## Task objective
Search the records for the word "three". Copy every line where it appears.

Collected data
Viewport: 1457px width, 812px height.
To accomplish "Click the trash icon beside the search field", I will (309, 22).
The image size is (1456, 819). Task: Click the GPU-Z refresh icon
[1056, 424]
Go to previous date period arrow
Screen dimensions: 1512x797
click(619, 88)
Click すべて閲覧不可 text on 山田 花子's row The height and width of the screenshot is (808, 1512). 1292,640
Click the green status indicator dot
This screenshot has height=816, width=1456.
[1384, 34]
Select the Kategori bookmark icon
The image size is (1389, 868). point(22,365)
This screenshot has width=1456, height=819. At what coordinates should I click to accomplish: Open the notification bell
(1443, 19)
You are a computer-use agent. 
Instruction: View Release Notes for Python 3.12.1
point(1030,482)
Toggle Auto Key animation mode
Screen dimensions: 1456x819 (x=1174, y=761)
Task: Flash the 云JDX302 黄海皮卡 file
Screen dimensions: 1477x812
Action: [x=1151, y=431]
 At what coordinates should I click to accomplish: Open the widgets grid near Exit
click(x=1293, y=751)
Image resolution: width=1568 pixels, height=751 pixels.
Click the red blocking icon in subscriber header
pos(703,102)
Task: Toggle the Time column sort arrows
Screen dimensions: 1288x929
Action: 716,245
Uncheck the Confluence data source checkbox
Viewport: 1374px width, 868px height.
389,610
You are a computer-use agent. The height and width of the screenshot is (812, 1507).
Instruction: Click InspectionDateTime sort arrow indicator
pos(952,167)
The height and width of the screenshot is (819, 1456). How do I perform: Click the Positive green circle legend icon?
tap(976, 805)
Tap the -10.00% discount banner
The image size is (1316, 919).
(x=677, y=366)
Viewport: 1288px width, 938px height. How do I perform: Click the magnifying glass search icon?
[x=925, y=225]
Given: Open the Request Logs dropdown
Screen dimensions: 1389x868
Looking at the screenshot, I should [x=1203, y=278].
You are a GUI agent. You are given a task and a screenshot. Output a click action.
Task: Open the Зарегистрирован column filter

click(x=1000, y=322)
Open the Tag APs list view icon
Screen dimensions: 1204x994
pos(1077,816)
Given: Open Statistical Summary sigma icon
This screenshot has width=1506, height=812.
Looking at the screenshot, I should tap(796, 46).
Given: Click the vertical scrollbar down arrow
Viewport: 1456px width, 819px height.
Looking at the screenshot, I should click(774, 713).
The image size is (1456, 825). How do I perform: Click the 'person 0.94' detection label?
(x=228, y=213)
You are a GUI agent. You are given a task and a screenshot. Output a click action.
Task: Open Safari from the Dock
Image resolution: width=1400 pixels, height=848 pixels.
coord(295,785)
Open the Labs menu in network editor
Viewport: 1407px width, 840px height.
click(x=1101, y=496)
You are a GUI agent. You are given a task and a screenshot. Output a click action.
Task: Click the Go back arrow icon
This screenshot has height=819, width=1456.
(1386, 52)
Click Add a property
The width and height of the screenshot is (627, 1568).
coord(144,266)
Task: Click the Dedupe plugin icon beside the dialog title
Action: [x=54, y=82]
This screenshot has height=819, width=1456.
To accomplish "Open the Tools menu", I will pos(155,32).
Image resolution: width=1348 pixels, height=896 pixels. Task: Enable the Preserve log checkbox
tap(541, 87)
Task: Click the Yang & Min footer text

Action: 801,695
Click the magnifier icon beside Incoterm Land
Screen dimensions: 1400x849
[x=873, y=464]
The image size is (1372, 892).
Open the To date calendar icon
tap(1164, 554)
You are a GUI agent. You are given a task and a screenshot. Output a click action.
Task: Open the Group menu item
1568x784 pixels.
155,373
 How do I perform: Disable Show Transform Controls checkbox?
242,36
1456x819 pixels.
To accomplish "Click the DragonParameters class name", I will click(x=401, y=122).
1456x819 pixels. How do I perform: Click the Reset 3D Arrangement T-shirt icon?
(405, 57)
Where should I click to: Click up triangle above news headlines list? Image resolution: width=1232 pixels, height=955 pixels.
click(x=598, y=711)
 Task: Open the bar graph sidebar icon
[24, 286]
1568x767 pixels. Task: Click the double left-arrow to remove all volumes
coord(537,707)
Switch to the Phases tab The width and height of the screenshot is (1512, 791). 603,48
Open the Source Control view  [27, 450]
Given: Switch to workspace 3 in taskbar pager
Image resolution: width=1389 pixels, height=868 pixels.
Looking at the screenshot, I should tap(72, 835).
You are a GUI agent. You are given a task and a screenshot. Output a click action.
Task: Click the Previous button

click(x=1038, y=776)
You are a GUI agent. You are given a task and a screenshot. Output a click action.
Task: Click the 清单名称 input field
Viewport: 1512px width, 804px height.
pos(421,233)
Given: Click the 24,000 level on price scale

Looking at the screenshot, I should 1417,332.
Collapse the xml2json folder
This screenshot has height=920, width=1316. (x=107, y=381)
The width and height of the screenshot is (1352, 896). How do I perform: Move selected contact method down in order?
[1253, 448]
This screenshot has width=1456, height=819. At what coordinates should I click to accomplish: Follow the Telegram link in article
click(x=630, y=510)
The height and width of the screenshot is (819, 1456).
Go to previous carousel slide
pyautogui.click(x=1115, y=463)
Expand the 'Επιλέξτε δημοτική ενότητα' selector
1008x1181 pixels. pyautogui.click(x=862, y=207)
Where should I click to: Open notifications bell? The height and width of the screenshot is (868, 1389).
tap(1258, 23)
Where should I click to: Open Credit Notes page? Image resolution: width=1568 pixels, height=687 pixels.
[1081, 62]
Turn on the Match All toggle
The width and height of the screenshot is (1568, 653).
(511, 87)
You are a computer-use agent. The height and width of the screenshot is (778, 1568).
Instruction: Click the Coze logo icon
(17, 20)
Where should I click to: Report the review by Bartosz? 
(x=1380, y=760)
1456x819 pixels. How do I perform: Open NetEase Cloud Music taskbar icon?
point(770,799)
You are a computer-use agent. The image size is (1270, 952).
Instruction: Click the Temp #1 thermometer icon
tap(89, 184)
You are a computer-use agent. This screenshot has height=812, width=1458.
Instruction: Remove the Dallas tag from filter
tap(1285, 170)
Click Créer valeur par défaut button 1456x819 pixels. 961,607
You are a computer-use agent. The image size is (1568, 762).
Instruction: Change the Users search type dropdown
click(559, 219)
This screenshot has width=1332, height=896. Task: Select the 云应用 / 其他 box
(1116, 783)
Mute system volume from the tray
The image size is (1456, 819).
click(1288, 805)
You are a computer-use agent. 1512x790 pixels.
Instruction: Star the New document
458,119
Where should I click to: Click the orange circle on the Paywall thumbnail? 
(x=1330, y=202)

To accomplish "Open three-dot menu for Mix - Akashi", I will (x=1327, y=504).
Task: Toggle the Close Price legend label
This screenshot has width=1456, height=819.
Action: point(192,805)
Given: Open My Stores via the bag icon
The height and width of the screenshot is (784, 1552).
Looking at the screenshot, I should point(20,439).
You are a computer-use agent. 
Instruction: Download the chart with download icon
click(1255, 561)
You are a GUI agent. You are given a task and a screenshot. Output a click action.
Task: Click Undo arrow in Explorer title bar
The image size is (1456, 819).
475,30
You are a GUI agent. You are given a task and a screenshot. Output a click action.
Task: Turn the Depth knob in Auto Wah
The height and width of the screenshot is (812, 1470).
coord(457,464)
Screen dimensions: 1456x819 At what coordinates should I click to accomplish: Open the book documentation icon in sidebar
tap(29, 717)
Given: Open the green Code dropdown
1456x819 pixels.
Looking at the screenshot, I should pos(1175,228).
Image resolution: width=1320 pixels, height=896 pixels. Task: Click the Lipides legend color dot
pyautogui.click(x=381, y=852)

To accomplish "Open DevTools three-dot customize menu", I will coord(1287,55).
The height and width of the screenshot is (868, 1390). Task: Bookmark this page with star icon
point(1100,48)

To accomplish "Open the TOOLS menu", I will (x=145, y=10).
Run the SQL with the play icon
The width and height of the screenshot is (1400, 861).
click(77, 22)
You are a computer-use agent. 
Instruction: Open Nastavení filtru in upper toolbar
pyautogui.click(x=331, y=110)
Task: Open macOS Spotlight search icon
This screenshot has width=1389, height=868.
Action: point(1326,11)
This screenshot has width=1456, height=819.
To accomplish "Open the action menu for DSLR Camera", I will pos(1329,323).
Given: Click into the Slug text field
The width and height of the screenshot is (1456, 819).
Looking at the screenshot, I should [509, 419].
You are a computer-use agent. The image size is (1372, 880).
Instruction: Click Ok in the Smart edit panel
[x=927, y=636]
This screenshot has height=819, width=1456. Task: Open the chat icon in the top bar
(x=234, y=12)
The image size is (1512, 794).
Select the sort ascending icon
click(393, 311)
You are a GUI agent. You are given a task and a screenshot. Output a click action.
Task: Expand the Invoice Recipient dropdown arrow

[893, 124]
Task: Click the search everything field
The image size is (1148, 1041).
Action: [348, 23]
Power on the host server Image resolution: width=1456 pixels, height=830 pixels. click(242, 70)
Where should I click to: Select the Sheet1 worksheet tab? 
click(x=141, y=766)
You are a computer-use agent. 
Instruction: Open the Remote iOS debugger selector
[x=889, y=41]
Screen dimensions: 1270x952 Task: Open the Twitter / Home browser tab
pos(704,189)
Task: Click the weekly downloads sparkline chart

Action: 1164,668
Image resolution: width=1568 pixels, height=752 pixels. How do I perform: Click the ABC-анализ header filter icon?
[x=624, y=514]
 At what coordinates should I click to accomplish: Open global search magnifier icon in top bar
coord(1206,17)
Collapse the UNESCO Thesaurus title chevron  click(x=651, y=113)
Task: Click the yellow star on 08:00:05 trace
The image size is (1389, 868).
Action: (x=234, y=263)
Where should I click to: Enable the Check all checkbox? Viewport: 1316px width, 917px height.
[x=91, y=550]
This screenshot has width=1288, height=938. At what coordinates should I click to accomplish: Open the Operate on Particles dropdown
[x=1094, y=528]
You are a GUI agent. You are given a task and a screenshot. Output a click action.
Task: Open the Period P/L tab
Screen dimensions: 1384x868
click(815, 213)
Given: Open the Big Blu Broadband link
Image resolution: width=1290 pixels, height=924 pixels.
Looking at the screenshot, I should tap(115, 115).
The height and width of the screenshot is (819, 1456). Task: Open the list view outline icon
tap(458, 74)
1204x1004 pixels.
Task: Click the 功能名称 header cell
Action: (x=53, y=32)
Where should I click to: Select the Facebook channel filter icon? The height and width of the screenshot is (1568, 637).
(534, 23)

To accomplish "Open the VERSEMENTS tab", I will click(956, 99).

## Answer
To accomplish "Open three-dot menu for Mix - Akashi", I will (x=1327, y=504).
To accomplish "Open DevTools three-dot customize menu", I will coord(1287,55).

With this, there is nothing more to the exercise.